** MATERIAL TO PROCESS **
================================
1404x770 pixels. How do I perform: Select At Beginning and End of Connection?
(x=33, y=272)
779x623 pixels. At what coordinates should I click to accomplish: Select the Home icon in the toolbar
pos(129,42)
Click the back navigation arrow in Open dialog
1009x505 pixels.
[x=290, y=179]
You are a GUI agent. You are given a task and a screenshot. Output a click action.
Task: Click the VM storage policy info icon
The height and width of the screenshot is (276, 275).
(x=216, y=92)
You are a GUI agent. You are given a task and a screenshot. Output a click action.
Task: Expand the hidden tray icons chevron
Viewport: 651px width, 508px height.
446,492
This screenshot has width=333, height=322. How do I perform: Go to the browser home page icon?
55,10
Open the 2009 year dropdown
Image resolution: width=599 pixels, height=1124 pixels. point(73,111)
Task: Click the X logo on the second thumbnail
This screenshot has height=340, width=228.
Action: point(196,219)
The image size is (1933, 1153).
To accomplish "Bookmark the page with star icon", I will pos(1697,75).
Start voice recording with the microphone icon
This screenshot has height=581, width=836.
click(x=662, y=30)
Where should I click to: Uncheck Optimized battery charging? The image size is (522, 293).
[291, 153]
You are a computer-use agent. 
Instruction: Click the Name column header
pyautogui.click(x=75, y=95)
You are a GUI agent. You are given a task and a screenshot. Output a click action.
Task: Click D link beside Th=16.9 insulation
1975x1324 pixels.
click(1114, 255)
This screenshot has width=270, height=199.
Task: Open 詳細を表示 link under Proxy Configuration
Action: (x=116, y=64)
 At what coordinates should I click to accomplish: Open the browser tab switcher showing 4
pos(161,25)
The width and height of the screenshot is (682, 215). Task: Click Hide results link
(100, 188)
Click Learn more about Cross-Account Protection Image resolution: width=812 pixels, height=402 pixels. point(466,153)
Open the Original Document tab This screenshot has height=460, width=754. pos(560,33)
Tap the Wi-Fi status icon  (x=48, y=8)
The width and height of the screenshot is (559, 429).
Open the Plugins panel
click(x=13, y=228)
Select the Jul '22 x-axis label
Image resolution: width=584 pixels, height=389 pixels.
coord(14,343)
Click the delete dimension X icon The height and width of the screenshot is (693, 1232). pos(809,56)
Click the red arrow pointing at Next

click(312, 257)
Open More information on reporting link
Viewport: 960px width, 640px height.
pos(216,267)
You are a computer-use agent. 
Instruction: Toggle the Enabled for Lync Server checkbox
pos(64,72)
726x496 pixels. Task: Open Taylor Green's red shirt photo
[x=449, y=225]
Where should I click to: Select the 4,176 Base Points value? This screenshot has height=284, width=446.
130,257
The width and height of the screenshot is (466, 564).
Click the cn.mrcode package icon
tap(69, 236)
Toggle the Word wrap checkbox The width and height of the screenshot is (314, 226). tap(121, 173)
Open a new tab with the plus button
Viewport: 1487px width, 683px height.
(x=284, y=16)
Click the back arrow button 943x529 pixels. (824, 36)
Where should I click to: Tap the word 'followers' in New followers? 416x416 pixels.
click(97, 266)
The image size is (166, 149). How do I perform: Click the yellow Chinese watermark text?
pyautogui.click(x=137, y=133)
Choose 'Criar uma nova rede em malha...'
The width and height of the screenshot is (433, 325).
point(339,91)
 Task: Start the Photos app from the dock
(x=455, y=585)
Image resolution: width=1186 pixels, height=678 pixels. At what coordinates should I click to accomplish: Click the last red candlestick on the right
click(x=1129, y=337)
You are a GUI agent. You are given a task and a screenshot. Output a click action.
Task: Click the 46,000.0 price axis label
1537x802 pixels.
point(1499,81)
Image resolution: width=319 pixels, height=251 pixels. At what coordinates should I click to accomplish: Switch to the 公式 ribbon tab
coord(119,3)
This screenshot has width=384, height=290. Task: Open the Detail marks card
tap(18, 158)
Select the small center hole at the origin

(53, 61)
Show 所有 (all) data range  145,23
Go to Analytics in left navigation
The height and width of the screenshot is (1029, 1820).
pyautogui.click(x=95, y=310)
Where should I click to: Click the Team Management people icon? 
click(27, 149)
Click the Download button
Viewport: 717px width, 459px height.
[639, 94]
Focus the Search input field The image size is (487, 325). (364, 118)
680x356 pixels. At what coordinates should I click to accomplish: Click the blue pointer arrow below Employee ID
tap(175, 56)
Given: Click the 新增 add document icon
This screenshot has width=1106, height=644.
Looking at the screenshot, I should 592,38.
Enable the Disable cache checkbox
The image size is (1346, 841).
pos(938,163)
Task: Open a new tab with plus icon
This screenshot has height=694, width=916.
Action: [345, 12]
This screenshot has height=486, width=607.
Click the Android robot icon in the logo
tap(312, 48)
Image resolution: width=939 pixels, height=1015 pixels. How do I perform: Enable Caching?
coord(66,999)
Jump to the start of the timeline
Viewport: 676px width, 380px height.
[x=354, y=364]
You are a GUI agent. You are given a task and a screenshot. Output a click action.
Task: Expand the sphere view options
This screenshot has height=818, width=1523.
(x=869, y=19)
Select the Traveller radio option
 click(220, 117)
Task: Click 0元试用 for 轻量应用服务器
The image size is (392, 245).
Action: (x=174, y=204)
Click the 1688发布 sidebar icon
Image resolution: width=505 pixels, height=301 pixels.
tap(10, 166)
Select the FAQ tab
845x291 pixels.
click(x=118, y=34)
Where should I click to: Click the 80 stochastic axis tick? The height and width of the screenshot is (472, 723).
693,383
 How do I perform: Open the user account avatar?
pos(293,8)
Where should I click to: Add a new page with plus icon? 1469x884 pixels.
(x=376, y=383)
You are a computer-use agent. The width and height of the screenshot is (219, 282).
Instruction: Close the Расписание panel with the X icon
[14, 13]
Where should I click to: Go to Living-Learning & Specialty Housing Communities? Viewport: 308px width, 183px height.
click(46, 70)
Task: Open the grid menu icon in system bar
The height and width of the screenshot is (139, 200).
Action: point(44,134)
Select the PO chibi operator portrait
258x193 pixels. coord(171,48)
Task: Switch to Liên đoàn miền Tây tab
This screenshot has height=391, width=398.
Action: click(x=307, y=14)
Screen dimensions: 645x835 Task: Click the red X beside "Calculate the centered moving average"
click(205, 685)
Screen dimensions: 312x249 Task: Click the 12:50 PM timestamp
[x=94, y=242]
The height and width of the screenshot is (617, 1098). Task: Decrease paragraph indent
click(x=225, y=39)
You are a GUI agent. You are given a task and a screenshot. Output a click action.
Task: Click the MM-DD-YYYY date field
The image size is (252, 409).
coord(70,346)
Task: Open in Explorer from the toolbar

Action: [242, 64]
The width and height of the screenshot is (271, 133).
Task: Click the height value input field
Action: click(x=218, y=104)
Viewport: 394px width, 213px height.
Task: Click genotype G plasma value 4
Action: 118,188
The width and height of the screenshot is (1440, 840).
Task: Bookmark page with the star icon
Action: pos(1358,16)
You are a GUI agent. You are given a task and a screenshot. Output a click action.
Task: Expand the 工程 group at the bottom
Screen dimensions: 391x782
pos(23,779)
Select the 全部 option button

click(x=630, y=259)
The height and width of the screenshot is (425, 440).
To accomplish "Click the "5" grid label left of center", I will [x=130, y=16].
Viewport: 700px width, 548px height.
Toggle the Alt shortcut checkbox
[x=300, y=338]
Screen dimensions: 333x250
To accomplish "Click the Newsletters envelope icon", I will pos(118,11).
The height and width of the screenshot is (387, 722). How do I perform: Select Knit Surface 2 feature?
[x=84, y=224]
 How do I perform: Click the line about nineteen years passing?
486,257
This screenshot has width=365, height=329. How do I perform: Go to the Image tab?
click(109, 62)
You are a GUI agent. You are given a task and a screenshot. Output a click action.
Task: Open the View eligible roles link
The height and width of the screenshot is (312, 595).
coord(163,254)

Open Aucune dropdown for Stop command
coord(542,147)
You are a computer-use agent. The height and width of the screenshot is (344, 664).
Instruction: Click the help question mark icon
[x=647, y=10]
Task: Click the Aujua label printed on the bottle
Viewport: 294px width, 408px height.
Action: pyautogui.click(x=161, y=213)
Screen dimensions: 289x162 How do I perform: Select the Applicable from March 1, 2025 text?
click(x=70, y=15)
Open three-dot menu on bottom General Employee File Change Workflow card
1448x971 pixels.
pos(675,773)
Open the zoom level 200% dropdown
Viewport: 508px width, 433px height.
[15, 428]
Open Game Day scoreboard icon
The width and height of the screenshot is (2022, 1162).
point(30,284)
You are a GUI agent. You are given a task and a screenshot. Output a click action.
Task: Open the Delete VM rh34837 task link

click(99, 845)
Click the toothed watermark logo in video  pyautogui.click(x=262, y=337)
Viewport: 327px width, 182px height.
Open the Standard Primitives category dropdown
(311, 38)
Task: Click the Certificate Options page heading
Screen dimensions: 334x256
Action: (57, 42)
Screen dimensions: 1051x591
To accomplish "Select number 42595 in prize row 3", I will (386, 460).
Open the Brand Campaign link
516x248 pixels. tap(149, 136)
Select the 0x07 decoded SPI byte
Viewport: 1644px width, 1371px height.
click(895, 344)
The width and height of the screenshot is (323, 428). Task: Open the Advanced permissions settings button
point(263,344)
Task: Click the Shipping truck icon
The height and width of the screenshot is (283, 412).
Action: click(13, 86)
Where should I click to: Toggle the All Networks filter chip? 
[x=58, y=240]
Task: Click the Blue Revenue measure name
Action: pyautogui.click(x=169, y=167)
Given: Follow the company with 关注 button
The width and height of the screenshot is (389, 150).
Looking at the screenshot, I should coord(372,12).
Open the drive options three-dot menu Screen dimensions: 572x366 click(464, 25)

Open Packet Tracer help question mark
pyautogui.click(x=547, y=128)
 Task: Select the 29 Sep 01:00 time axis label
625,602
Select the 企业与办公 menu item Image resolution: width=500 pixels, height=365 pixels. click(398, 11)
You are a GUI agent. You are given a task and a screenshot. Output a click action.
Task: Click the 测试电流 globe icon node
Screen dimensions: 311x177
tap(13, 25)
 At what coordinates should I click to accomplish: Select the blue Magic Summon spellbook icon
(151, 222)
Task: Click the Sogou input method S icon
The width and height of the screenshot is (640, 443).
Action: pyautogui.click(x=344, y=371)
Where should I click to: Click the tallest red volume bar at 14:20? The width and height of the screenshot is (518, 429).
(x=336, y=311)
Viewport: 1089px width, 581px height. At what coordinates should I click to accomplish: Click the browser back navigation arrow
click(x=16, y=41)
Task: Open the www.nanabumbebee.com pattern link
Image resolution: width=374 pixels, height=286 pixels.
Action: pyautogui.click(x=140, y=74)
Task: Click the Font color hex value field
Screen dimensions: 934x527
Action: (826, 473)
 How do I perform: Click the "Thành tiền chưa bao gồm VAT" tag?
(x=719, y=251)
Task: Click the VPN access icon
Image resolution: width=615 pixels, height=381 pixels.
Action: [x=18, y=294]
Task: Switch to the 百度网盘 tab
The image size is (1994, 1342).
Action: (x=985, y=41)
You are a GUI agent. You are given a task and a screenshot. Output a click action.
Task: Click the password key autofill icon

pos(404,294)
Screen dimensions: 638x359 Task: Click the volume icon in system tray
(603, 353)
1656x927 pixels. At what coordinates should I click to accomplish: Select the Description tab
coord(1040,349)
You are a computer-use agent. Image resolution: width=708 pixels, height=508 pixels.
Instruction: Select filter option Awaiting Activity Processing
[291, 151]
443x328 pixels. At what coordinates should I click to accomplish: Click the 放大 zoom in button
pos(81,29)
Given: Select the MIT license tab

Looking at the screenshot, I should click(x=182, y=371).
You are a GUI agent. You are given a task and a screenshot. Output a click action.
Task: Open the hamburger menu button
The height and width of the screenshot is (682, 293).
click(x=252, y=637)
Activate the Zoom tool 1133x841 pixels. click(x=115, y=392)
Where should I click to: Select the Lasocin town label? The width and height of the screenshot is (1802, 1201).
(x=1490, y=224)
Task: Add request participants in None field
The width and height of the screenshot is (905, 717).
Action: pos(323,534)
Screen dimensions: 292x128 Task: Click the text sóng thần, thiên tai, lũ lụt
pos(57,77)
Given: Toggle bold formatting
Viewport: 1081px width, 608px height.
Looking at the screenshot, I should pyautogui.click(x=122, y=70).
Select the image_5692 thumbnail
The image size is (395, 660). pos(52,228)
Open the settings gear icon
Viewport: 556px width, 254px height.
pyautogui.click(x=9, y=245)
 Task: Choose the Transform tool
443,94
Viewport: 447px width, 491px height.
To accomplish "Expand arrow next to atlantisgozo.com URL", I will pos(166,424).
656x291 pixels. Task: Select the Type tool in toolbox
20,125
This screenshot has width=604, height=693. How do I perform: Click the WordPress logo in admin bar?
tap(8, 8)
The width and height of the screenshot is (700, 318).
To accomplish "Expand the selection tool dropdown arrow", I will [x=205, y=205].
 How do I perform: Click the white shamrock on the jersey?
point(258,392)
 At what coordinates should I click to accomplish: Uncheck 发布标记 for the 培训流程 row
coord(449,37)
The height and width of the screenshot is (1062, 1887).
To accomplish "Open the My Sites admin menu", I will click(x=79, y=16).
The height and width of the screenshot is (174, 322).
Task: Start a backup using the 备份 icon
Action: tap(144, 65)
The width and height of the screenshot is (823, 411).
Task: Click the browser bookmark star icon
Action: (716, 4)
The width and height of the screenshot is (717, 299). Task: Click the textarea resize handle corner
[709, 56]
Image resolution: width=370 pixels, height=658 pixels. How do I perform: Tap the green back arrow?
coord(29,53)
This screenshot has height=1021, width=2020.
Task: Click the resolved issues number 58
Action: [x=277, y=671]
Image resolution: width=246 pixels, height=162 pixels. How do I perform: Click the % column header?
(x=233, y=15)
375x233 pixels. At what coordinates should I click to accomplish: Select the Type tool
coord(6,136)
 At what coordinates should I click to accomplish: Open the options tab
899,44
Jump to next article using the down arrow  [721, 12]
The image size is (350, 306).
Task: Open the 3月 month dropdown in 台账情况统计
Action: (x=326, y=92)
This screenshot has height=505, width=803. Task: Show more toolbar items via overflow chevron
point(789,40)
================================
** WHAT THIS TASK INVOLVES **
Reproduce, without any changes, every line of the records from the one containing "The width and height of the screenshot is (466, 564)." down to the one containing "click(x=1129, y=337)".

** ANSWER TO THIS TASK **
The width and height of the screenshot is (466, 564).
Click the cn.mrcode package icon
tap(69, 236)
Toggle the Word wrap checkbox The width and height of the screenshot is (314, 226). tap(121, 173)
Open a new tab with the plus button
Viewport: 1487px width, 683px height.
(x=284, y=16)
Click the back arrow button 943x529 pixels. (824, 36)
Where should I click to: Tap the word 'followers' in New followers? 416x416 pixels.
click(97, 266)
The image size is (166, 149). How do I perform: Click the yellow Chinese watermark text?
pyautogui.click(x=137, y=133)
Choose 'Criar uma nova rede em malha...'
The width and height of the screenshot is (433, 325).
point(339,91)
 Task: Start the Photos app from the dock
(x=455, y=585)
Image resolution: width=1186 pixels, height=678 pixels. At what coordinates should I click to accomplish: Click the last red candlestick on the right
click(x=1129, y=337)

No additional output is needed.